Start of Exercise input
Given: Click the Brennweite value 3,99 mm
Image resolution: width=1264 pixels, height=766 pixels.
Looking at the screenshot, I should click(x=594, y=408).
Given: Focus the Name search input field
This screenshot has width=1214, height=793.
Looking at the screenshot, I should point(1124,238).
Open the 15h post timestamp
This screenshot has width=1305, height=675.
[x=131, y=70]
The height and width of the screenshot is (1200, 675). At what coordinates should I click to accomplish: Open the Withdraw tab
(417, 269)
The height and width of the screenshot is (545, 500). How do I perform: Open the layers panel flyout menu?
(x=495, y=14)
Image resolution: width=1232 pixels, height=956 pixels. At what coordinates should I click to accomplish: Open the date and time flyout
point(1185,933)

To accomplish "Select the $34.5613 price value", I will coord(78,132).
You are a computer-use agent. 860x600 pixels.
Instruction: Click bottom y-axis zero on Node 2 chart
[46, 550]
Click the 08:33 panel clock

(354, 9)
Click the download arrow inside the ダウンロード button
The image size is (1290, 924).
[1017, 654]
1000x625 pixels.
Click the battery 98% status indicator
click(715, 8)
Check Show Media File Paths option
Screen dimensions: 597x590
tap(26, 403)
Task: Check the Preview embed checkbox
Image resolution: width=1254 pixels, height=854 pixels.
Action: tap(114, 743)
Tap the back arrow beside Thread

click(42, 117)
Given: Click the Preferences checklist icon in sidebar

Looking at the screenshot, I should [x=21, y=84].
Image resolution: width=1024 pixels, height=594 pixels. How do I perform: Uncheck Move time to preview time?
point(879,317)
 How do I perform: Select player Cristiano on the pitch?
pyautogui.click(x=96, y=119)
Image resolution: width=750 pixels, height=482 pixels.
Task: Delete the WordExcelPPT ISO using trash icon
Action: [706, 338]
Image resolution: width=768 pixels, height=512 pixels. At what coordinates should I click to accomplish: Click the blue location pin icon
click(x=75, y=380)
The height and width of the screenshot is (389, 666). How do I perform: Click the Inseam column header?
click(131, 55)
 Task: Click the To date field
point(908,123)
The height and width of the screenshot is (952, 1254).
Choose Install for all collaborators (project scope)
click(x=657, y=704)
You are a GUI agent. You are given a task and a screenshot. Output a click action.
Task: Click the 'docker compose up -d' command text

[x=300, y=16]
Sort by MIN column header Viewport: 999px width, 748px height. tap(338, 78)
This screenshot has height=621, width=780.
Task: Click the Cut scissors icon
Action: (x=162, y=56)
End of Exercise input
Scan the records above for lines with the word "value". Then report how many there are, as a bare number.

2